# Christmas Shopping



## cw955 (Apr 8, 2003)

A couple were Christmas shopping. The shopping centre was packed and, as the wife walked through one of the malls, she was surprised to look around and find her husband was nowhere to be seen. 
She was quite upset because they had a lot to do.

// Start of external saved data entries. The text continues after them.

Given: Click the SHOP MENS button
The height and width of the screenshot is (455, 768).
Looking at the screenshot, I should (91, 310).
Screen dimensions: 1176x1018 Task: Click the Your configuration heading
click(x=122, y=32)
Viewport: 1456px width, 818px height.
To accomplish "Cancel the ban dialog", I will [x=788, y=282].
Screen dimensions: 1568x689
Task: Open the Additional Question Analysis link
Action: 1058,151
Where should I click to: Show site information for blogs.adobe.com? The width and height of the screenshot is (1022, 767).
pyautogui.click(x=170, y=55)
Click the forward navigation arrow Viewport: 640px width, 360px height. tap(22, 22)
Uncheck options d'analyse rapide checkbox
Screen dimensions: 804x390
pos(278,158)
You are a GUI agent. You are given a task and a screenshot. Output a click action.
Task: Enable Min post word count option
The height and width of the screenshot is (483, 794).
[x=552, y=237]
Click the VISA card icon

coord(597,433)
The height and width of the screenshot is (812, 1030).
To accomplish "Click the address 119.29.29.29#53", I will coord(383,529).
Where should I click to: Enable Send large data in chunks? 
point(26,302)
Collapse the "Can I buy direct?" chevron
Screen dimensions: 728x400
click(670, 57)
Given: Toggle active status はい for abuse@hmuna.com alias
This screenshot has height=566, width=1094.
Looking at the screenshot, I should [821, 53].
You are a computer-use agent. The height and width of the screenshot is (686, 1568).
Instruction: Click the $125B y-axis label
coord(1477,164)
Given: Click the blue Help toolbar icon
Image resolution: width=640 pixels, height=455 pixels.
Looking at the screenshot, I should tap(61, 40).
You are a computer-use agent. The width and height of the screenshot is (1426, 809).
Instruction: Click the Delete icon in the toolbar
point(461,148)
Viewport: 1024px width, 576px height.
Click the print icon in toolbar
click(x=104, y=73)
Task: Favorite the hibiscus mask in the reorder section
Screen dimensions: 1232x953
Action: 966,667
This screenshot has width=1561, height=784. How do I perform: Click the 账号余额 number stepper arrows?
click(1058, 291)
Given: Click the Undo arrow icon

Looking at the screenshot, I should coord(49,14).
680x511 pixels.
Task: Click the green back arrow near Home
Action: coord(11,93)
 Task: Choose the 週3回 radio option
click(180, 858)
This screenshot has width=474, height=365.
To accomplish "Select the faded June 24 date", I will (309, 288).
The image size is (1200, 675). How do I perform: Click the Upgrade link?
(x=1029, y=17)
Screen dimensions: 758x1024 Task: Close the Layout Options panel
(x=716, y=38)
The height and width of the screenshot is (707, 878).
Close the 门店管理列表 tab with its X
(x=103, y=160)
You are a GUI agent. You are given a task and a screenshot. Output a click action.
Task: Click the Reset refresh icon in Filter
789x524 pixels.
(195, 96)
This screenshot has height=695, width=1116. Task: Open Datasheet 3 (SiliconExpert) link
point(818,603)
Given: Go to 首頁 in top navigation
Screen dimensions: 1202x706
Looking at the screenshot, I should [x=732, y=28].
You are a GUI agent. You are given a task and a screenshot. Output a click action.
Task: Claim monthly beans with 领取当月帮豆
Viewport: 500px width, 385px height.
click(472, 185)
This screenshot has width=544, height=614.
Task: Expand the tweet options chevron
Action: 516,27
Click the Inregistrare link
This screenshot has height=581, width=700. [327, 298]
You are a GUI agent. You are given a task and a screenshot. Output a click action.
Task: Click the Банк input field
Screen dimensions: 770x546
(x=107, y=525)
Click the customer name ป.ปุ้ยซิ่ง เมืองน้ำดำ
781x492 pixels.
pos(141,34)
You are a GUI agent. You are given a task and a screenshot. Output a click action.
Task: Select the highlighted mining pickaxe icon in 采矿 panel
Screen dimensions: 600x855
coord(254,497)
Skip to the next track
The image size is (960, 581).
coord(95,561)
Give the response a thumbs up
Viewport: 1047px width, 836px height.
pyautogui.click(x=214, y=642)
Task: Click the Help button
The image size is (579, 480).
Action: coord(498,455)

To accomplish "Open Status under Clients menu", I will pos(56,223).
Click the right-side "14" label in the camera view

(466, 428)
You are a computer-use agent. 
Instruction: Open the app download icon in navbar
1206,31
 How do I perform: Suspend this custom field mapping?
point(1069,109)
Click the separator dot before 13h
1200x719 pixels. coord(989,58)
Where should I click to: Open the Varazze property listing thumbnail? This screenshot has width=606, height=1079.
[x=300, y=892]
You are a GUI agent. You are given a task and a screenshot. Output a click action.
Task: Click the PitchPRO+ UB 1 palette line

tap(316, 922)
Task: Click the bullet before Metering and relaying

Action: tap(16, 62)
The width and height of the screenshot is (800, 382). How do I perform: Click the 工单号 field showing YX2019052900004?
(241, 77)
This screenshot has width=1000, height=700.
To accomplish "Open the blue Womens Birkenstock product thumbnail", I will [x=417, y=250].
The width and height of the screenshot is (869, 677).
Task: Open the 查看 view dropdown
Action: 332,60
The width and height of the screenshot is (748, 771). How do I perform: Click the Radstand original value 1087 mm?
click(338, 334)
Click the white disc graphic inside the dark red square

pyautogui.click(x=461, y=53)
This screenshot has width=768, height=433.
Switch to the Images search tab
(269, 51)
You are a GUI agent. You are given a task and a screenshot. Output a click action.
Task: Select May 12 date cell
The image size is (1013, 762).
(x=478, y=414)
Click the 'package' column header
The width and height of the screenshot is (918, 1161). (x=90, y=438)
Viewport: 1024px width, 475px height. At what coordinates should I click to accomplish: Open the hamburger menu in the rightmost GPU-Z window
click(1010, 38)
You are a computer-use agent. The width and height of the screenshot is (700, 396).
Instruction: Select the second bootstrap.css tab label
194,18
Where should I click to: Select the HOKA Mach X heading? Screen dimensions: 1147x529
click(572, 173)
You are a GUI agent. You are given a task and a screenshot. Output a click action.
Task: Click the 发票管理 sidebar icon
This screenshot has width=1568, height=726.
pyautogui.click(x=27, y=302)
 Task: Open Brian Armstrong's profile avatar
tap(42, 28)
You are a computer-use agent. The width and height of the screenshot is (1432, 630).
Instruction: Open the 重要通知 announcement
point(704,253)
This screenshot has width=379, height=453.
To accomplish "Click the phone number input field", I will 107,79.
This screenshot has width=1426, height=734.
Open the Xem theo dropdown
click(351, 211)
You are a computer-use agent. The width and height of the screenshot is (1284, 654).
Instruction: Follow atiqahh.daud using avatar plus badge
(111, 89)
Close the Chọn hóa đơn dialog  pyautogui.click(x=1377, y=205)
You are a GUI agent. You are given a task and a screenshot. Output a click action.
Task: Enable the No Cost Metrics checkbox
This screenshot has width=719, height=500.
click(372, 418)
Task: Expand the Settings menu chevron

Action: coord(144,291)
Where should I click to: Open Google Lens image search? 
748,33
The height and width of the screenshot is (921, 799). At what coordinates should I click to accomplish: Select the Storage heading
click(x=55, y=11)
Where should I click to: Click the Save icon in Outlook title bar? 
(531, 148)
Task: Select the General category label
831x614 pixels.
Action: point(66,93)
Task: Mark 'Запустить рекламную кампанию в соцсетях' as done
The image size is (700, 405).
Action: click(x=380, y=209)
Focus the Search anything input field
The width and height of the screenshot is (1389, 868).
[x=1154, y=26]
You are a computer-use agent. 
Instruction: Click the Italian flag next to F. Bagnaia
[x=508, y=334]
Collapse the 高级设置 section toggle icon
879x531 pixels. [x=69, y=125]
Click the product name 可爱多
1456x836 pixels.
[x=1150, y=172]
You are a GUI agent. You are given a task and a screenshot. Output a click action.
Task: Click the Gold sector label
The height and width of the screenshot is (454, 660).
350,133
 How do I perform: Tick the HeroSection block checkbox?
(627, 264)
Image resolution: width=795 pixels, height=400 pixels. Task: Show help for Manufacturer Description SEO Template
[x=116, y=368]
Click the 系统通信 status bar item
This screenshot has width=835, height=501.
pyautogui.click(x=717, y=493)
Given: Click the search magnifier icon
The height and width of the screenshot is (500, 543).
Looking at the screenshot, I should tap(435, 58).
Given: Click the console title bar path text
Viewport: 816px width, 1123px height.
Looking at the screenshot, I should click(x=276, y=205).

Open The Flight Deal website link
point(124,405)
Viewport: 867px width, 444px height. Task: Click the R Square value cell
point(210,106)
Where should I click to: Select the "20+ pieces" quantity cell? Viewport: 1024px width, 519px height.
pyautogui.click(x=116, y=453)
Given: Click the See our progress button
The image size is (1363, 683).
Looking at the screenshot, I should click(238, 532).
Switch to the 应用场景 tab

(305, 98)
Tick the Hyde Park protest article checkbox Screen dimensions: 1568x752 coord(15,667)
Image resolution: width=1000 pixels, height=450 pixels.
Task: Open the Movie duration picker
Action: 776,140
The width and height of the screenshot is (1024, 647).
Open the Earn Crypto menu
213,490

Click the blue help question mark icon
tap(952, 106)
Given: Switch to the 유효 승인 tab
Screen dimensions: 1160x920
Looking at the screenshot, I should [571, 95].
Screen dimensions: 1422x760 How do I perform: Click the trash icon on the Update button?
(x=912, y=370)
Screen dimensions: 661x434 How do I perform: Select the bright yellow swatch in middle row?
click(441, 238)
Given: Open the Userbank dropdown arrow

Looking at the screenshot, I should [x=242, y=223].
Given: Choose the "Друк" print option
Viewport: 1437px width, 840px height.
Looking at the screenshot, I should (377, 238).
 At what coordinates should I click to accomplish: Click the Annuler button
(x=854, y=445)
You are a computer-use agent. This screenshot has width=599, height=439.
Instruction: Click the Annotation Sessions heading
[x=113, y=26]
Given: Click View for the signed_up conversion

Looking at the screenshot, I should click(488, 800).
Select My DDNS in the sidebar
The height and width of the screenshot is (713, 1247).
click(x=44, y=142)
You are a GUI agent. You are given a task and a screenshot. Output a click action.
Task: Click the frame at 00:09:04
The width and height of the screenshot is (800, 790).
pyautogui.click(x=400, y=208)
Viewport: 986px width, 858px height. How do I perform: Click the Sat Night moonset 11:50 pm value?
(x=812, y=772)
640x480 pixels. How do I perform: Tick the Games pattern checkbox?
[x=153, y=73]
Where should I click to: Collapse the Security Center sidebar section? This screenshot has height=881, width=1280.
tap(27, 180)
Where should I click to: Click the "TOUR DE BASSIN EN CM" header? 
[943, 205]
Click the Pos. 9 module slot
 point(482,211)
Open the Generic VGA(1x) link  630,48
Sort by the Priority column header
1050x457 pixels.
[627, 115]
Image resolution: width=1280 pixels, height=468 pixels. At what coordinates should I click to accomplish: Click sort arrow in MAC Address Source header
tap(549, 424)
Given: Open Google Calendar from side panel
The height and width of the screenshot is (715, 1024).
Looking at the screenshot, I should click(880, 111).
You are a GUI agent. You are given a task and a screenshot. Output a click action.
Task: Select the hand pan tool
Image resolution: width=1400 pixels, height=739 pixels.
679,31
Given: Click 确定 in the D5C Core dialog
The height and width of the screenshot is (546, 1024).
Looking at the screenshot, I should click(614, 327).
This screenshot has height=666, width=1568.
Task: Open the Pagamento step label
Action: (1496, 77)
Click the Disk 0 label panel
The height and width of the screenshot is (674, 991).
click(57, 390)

She became so worried she called him on her mobile phone to ask him where he was. 
In a quiet voice he said, "Do you remember the jewellers we went into about five years ago where you fell in love with that diamond necklace we couldn't afford and I told you I would get it for you one day?" 
The wife choked up and started to cry and said, "Yes, I do remember that shop." 
He replied, "Well, I'm in the pub next door."


----------



## YELLOW_TT (Feb 25, 2004)

:lol: as it should be


----------



## davelincs (Jan 1, 2010)

:lol:


----------



## A3DFU (May 7, 2002)

typical man: always thinking with the stomach :evil:


----------



## j8keith (Jun 26, 2009)

:lol: :lol: :lol:


----------



## John-H (Jul 13, 2005)

A3DFU said:


> typical man: always thinking with the stomach :evil:


 :lol: :lol:

[smiley=cheers.gif] [smiley=jester.gif]


----------



## sexytt (Sep 29, 2013)

Doh!!! :roll:  Lois


----------